Barbarian at the Gate.
Professor Kuzmin.
Posting #3.


“...Who will sit on those dark thrones?..

Alexander Blok. The Violet West Oppresses.


The theme of the “armchair” is connected in Bulgakov with A. S. Pushkin, who in his article My Notes on the Russian Theater writes the following:

“...Before the start of an opera, a tragedy, a ballet, the young man takes a walk between all ten rows of the armchairs, steps on all feet, talks to all acquaintances and strangers... A sizable part of our stalls (that is, of the armchairs) is too preoccupied with the fate of Europe and Fatherland, too tired of travails, too deep in thought, too self-important, too cautious in expressing the movements of the soul, to participate in any way in the dignity of the dramatic art. And if at half-past-six the same faces appear from military barracks or the Council to occupy the front rows of the reserved chairs, this for them more a matter of conventional etiquette than a pleasant respite...”

M. Bulgakov was a theater buff and dreamt of having all of his works staged. He certainly read Pushkin’s articles about theater. In Chapter 5 Extraordinary Events of his Theatrical Novel, Bulgakov gives his own take on Pushkin’s article quoted above:

“There are such young people, and you must surely have met them in Moscow. These young people find themselves in the editorial offices of journals and magazines at the exact moment when a new issue is coming out, but they are not writers [sic!]. They are very visible at all dress rehearsals and in all theaters, but they are not actors. They attend artists’ exhibitions, but they do not draw or paint themselves. They call operatic prima donnas not by their last names but by first names and patronymics. Also by first name and patronymic they call persons occupying positions of responsibility, even though they are not personally acquainted with them. At a Bolshoi premiere they squeeze between the seventh and the eighth row of the stalls, waving their hand amiably to someone in the dress-circle; at the Metropol they are sitting at a table by the fountain, and multicolored lamps throw their lights on their bell-bottomed pants.”

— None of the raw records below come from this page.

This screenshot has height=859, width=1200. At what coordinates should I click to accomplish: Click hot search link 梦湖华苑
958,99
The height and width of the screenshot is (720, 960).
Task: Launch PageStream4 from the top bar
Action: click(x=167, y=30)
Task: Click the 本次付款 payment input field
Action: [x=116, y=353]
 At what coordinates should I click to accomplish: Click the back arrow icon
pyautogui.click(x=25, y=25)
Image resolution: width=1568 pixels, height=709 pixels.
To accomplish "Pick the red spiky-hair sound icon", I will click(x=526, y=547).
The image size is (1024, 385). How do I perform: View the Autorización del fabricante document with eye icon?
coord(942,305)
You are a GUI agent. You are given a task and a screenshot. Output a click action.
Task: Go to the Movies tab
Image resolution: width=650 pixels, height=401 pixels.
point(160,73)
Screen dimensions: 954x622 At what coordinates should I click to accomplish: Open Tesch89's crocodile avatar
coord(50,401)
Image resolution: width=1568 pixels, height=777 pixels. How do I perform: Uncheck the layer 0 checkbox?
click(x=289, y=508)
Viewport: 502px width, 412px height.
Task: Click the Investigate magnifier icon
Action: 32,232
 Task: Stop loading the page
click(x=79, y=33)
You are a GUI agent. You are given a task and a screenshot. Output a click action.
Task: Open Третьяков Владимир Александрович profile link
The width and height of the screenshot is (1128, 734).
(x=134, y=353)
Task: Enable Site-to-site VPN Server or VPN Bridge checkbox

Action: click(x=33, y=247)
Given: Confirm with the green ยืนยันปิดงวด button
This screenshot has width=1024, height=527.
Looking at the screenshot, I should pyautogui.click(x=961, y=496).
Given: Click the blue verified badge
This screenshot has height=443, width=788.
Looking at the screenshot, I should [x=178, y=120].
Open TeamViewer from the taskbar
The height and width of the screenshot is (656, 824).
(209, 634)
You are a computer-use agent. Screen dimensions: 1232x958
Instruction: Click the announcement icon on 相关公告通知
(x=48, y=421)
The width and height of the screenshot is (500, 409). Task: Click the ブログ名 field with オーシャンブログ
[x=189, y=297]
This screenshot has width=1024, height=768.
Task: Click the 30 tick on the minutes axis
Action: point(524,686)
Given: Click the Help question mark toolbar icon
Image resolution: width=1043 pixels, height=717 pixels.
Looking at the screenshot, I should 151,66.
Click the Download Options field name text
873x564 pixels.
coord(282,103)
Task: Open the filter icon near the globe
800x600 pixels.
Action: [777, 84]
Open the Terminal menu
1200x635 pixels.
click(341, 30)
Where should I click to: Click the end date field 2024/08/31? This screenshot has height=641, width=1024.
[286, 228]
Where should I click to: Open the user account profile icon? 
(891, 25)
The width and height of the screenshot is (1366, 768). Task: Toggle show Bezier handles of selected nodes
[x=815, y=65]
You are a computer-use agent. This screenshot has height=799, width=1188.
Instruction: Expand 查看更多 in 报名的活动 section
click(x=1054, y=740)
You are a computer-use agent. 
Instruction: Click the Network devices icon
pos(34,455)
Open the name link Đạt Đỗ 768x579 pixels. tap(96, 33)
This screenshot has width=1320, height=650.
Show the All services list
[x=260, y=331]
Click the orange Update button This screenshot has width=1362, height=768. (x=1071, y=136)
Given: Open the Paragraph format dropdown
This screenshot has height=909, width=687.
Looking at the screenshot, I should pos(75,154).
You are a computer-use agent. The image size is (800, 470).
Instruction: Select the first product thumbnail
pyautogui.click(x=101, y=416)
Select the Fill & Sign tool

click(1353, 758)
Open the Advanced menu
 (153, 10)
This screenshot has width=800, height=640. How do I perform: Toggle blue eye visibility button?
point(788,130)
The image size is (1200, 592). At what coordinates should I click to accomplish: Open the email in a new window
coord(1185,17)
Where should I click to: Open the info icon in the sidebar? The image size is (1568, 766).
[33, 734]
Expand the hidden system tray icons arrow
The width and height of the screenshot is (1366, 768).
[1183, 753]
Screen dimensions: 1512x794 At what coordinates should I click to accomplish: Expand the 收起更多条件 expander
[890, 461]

And back to A. S. Pushkin:

“One more note. These great people of our time wearing on their faces the monotonous seal of ennui, hubris, preoccupation, and stupidity, inseparable from their kind of business, these habitual front-row spectators, frowning through comedies, yawning through tragedies, napping through operas, attentive perhaps only in ballets – aren’t they supposed to necessarily cool down the acting of our most ardent artistes and bring laziness and languor into their soul, if nature has endowed them with a soul?”

Bulgakov’s attachment to the theater helped him write sharply, carefully adhering to the minutest detail. I am always surprised by Bulgakov’s style, which is precise and concise. Each word matters, each word has a hidden meaning.
For instance, the word “armchair” is not as simple in Bulgakov as it is in Pushkin. For me, an armchair is always an item of comfort. I like to sit in an armchair when I am writing or reading. This reminds me of Gumilev’s line:

I’ll drop my body into an armchair…

But how can we understand Bulgakov writing something like this:

“...The furnishings of [Financial Director Rimsky’s] study, aside from the desk, included a number of old posters hanging on the wall, a small table with a carafe of water on it, four armchairs...”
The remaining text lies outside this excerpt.